=== Data for analysis ===
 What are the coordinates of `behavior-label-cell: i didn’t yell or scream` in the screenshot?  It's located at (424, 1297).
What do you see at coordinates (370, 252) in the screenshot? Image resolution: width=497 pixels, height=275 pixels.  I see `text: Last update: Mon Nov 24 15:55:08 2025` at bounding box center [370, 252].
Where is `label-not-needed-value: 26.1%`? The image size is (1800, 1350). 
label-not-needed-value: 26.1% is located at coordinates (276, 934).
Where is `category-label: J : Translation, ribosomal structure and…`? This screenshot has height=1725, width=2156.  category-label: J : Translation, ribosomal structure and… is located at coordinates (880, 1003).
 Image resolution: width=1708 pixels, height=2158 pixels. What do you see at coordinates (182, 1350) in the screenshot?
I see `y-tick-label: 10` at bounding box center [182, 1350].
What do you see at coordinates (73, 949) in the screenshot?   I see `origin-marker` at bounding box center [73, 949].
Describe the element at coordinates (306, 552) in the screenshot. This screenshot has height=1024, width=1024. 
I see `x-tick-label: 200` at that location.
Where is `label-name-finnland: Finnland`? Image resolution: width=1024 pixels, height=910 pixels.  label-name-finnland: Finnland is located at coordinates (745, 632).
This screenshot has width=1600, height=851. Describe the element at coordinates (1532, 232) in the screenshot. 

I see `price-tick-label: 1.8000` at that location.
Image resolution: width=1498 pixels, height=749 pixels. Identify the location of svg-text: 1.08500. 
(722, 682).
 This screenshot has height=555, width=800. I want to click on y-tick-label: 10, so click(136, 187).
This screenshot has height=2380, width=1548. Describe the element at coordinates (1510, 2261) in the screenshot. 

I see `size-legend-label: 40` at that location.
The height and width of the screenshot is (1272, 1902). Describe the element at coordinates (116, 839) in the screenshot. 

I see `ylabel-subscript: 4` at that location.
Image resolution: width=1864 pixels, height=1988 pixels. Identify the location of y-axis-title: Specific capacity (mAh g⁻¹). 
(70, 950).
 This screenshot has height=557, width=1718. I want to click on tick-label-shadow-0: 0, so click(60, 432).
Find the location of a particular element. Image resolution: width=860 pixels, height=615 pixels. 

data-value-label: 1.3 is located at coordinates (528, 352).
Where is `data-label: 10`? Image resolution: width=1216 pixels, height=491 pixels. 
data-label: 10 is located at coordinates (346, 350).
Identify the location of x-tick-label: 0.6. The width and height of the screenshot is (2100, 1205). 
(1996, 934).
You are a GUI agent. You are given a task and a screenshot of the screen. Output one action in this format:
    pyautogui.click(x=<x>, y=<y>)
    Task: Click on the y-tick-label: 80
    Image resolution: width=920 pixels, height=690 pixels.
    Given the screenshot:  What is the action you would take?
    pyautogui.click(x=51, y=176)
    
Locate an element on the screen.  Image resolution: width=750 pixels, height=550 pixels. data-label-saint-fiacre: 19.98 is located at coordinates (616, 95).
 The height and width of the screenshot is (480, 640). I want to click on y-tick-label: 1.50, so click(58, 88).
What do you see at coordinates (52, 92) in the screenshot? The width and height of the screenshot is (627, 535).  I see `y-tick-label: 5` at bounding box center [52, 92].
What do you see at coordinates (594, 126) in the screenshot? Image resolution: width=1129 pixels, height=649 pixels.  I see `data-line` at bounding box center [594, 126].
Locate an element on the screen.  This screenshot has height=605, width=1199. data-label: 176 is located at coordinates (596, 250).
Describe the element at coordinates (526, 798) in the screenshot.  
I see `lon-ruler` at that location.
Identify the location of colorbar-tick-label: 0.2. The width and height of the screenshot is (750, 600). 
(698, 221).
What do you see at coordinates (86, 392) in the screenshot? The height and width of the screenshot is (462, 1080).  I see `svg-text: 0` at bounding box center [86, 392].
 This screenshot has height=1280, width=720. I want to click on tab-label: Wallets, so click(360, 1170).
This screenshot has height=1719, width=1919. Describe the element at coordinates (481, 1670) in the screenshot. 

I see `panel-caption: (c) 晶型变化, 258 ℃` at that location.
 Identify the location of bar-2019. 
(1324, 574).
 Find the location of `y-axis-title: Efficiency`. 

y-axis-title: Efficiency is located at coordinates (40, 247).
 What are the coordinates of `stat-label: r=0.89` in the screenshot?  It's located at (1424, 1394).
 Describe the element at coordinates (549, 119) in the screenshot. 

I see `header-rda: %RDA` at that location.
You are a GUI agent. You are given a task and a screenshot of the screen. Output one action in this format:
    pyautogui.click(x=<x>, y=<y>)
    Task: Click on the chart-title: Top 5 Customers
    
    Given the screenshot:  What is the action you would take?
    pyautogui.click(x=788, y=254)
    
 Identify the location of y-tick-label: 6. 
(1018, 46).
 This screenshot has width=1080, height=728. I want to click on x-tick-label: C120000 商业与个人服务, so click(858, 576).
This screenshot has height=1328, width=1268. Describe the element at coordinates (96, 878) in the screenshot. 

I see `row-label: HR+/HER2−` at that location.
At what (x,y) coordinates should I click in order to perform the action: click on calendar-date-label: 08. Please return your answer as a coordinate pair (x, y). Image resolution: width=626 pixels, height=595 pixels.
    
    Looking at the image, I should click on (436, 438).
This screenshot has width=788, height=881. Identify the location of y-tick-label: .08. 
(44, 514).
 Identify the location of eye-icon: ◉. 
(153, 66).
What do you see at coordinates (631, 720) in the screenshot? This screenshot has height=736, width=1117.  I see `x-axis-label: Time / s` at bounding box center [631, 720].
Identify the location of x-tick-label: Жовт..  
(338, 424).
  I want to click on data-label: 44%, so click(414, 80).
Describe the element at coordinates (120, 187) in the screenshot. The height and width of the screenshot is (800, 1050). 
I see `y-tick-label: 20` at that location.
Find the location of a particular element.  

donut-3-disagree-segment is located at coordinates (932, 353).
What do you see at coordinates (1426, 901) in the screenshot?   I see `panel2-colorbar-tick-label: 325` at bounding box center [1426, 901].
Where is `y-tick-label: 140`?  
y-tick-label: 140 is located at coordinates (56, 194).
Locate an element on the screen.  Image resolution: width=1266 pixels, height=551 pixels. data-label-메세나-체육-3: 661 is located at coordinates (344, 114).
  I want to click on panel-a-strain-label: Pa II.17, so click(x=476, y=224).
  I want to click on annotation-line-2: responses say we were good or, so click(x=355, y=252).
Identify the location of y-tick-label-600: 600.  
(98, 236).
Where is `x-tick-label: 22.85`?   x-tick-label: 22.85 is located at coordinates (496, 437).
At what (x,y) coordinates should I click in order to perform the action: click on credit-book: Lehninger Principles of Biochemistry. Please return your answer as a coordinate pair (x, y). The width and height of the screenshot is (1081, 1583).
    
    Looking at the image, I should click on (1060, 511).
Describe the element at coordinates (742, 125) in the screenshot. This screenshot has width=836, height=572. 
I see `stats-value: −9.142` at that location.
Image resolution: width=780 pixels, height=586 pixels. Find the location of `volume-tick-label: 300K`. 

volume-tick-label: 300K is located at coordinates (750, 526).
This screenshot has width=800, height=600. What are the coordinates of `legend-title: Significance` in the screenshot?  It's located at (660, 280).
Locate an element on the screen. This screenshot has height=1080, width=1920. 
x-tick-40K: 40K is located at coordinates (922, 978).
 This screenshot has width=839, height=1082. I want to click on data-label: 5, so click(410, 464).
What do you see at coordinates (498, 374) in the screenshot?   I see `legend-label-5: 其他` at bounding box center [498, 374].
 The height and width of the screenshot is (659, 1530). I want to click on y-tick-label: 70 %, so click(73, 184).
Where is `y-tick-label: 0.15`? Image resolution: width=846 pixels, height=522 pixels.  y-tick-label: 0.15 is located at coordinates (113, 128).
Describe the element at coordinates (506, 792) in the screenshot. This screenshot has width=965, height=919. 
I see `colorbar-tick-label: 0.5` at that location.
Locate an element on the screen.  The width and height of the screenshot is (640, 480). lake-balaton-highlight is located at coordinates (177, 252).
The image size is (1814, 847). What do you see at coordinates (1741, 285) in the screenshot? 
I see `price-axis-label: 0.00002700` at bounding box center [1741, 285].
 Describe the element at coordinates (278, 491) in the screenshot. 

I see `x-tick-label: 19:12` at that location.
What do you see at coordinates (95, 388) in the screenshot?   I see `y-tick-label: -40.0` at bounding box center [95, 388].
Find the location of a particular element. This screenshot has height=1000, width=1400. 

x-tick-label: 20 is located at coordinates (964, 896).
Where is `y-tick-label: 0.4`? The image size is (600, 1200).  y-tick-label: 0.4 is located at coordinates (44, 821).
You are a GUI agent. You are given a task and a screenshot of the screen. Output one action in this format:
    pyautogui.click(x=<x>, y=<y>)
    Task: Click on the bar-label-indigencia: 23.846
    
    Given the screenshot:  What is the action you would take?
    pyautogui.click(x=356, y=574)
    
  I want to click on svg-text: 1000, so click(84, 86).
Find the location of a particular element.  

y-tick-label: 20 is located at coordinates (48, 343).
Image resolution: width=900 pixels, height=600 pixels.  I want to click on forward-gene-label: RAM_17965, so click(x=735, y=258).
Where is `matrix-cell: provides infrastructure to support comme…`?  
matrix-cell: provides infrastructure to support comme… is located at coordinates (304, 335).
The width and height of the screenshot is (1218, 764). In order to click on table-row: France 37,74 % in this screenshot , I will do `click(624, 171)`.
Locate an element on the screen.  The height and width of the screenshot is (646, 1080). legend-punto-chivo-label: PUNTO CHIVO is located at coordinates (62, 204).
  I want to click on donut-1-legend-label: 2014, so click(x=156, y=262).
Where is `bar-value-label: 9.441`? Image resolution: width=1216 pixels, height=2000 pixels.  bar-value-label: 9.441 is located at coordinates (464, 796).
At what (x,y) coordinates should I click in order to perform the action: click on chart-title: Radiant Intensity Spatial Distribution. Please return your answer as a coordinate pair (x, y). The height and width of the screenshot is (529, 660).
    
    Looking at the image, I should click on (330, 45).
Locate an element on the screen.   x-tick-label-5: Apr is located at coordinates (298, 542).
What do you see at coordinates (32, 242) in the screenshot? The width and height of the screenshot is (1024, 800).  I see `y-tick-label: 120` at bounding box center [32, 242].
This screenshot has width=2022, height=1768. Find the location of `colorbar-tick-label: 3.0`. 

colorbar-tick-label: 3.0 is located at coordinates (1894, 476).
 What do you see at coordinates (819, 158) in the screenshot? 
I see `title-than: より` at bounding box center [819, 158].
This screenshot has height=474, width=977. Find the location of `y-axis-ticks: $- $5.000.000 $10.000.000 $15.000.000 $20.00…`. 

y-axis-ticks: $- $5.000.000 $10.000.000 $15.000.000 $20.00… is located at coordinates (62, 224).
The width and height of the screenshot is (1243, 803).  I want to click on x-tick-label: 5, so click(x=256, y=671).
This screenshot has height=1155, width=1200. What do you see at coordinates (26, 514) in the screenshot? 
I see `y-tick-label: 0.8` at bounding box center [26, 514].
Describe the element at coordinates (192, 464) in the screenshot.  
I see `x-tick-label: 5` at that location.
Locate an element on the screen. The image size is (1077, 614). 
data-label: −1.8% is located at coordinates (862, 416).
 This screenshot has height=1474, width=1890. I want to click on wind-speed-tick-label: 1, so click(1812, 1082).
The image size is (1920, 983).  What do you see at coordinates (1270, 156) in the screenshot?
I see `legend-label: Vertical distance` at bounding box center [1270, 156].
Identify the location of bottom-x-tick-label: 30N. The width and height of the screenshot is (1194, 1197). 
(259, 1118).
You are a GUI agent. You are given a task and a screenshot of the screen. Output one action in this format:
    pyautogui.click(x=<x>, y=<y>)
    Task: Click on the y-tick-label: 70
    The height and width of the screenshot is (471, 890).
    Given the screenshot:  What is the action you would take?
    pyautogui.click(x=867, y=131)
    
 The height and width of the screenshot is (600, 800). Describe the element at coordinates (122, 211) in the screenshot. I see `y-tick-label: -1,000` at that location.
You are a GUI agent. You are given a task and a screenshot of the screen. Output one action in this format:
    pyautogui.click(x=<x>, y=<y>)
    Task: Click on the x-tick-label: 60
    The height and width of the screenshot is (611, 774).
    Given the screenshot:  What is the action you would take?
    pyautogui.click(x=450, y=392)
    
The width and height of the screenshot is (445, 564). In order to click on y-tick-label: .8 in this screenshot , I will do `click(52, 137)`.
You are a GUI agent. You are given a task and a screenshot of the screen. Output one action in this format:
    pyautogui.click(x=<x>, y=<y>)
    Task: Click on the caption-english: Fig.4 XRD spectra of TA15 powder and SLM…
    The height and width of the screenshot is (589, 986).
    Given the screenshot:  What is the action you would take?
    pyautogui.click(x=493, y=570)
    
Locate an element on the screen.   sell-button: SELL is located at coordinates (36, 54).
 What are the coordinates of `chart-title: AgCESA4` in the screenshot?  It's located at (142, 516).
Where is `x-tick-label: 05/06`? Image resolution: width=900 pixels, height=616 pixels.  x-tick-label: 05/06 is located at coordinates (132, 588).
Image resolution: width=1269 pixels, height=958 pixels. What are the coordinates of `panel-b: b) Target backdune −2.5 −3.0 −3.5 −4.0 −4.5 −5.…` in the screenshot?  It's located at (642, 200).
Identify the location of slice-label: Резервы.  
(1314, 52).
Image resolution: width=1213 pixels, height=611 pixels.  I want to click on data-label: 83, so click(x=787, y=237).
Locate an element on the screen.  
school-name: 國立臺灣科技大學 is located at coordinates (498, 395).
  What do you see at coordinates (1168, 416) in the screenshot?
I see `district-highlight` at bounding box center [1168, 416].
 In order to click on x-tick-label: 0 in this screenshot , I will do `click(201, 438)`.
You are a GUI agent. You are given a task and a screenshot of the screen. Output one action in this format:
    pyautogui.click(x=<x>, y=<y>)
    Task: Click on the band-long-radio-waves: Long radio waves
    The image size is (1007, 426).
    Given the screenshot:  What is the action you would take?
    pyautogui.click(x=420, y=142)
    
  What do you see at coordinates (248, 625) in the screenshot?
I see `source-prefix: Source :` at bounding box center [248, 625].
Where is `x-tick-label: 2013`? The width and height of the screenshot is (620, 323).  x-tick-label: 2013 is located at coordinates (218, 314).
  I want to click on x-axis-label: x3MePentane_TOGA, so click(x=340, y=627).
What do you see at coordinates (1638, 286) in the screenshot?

=== Exercise description ===
Put the lines of the records above, from the line containing "What do you see at coordinates (1168, 416)" to the line containing "pyautogui.click(x=420, y=142)", into a numbered list with blank lines omitted.

=== Written response ===
1.   What do you see at coordinates (1168, 416) in the screenshot?
2. I see `district-highlight` at bounding box center [1168, 416].
3.  In order to click on x-tick-label: 0 in this screenshot , I will do `click(201, 438)`.
4. You are a GUI agent. You are given a task and a screenshot of the screen. Output one action in this format:
5.     pyautogui.click(x=<x>, y=<y>)
6.     Task: Click on the band-long-radio-waves: Long radio waves
7.     The image size is (1007, 426).
8.     Given the screenshot:  What is the action you would take?
9.     pyautogui.click(x=420, y=142)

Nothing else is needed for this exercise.